The single most expensive component in an electric vehicle is the battery, and the cell is the heart of the battery. So one of the defining strategic choices an automaker makes is whether to buy cells from suppliers or to build them itself. GM's answer, spelled out across its filings, is a hybrid: a jointly owned manufacturer called Ultium Cells.
In its most recent Form 10-K, filed January 27, 2026 for the year ended December 31, 2025, GM states that its "EV portfolio takes advantage of integrated supply chain development, including battery cell production from Ultium Cells." Prior annual reports describe Ultium Cells as "an equally owned joint venture with LG Energy Solution" and note GM is "mass-producing battery cells" through it. The current filing is on sec.gov, indexed by EdgarBeast.
Why take on cell manufacturing at all? Three reasons recur in the logic of vertical integration. First, supply security: cells were the chokepoint of the EV ramp, and owning capacity insulates you from a supplier's other customers. Second, cost: at scale, capturing the manufacturing margin and tuning the chemistry to your own packs lowers the per-kWh cost that dominates EV economics.

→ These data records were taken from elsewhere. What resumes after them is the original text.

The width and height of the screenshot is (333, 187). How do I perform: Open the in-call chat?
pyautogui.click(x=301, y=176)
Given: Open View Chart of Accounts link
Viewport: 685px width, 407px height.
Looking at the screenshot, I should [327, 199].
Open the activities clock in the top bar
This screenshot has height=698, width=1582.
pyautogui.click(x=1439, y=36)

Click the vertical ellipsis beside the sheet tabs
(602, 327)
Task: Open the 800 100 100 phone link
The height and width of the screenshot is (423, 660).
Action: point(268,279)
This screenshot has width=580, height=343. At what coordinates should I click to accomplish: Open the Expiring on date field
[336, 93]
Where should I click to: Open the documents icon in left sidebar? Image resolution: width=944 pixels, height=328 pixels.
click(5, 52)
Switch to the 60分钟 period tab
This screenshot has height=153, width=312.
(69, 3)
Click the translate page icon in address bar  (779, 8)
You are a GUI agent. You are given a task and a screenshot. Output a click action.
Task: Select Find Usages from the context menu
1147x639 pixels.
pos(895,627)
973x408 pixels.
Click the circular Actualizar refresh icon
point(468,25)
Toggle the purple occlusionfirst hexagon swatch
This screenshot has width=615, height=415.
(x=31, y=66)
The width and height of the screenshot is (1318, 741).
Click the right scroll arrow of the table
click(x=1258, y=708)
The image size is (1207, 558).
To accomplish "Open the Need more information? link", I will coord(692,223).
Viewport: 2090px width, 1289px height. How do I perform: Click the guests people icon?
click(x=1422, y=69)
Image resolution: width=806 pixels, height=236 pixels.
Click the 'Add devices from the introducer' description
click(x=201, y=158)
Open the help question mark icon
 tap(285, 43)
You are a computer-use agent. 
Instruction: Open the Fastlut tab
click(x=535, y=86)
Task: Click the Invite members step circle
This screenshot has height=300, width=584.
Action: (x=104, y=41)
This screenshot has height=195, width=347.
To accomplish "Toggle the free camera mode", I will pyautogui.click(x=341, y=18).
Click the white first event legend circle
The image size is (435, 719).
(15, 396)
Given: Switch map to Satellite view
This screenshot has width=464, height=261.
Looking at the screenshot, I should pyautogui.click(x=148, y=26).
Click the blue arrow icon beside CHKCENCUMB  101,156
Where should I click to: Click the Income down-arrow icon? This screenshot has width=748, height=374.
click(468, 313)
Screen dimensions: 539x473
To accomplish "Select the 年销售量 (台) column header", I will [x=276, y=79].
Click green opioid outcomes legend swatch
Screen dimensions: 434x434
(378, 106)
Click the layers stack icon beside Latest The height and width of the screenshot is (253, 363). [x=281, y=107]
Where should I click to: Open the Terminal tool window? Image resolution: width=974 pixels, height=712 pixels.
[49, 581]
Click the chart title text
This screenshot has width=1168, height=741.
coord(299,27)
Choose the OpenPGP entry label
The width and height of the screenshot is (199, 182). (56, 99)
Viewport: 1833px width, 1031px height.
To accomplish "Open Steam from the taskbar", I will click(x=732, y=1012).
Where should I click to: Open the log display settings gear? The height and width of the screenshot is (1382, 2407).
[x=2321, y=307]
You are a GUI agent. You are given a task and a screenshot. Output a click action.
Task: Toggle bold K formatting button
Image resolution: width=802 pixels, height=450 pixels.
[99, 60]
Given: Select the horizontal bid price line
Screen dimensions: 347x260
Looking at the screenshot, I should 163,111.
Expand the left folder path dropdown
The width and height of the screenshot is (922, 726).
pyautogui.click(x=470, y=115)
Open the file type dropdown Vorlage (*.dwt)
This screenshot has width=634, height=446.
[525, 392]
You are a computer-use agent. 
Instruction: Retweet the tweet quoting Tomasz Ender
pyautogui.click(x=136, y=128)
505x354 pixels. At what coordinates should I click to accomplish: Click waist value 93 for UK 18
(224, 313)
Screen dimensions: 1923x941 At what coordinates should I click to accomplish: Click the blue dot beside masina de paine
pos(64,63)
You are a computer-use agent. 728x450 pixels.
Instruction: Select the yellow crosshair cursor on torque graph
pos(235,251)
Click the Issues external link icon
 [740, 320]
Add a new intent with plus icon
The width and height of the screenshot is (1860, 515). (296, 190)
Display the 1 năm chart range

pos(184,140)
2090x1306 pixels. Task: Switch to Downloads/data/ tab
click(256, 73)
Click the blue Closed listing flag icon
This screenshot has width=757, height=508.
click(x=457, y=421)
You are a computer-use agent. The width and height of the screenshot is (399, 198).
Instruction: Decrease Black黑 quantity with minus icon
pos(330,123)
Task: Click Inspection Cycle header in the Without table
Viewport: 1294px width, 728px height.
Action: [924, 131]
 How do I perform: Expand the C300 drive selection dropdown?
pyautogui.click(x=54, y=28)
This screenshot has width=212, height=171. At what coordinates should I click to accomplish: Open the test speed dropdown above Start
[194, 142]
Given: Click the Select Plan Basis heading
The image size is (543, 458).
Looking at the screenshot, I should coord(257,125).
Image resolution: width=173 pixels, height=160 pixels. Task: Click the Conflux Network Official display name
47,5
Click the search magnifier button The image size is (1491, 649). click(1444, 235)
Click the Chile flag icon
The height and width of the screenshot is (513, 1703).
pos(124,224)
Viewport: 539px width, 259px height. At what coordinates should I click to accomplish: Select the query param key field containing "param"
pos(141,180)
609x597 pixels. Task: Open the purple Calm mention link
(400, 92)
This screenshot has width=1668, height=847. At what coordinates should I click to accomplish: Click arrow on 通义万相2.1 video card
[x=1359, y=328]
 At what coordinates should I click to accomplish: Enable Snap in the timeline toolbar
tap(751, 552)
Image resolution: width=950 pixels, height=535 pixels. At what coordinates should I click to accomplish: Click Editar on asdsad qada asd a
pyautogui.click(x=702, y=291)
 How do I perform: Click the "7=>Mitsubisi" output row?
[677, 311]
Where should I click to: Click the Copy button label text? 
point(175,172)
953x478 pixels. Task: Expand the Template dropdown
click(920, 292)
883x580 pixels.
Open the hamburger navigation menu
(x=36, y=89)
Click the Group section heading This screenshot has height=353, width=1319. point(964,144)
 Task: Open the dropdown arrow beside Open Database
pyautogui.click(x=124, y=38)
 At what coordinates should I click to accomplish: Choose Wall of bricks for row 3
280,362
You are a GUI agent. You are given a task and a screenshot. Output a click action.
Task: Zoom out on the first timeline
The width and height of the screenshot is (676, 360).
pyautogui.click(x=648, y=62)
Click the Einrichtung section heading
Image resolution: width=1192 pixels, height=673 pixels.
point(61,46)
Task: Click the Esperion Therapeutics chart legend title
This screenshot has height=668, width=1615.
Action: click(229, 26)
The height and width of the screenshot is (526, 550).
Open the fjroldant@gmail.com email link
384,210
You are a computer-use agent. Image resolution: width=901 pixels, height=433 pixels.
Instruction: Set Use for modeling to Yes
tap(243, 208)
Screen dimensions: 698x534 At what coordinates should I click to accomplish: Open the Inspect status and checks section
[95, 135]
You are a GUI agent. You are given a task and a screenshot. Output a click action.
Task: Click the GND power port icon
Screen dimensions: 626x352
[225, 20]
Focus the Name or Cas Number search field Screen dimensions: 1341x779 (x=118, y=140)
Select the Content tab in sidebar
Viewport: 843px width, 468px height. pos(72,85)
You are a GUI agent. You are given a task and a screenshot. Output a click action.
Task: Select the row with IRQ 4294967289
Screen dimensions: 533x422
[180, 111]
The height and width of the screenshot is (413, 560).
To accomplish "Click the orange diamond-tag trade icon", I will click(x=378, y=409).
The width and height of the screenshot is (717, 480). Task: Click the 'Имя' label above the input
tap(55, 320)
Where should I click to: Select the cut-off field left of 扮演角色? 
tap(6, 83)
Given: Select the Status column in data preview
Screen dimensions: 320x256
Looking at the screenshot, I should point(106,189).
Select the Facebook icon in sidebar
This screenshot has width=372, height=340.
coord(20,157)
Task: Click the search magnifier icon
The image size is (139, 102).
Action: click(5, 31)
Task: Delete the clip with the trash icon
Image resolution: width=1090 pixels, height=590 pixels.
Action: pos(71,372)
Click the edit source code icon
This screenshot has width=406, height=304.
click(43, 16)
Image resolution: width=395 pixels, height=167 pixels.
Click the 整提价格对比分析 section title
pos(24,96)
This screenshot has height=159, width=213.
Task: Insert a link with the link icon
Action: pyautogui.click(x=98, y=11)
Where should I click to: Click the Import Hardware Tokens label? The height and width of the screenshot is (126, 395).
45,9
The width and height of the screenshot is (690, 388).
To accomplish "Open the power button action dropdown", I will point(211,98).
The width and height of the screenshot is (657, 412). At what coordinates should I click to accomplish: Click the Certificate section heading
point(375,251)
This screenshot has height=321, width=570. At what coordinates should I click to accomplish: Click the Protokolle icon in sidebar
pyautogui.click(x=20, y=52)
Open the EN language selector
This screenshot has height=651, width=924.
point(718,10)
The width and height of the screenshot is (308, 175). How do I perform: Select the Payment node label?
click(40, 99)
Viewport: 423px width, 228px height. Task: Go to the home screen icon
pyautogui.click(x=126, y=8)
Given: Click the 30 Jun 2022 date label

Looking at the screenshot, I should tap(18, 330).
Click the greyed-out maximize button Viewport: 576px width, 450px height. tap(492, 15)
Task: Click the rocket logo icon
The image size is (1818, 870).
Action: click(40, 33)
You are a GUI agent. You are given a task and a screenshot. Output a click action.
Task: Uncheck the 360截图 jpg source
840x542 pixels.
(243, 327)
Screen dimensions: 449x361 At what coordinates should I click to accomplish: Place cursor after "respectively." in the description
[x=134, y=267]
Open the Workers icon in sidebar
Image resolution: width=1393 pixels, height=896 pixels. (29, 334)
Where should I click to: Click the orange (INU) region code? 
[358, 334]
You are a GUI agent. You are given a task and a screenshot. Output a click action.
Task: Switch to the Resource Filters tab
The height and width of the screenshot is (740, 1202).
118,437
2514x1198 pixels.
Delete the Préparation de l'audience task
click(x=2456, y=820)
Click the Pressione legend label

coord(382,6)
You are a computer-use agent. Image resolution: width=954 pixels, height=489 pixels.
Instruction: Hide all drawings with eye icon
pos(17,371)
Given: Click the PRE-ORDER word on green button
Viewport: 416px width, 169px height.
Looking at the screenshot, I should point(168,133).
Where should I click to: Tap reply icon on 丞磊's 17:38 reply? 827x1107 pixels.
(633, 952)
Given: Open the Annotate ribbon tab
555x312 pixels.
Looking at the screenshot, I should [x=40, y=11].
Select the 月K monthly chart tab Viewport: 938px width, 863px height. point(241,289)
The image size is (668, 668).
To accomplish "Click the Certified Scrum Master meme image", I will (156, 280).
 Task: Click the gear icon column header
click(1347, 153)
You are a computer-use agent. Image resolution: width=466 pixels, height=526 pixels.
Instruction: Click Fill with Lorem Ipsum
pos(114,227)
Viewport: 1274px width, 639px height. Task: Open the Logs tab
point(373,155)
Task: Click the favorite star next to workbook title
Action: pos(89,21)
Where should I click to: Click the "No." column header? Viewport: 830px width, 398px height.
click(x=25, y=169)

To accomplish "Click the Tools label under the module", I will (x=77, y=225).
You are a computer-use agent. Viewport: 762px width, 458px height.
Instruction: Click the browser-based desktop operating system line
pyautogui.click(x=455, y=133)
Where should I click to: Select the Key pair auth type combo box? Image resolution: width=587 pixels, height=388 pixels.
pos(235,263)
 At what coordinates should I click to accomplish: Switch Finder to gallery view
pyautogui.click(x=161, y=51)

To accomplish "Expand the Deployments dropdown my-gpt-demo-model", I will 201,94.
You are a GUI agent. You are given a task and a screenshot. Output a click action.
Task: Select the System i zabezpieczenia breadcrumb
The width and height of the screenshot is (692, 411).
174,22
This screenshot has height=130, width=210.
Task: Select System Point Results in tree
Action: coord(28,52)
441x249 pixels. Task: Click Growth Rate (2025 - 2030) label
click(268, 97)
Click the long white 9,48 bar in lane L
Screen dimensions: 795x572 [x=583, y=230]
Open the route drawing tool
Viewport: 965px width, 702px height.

Third, roadmap control: co-owning the plant means the automaker has a seat at the table on what chemistry comes next.
The joint-venture structure is the compromise. Building cells from scratch is enormously capital-intensive and requires deep electrochemistry expertise that automakers historically lacked. Partnering with an established cell maker — here, LG Energy Solution — splits the capital, imports the manufacturing know-how, and still gives the automaker ownership and influence. GM's filings even report equity earnings tied to the venture, the financial signature of a true co-owned business rather than a simple purchase contract.
This is the model much of the industry has converged on: not pure buy, not pure build, but co-own. When you read that an automaker has a "battery joint venture," the substance is that it has decided the cell is too strategic to outsource entirely — and too hard to make alone.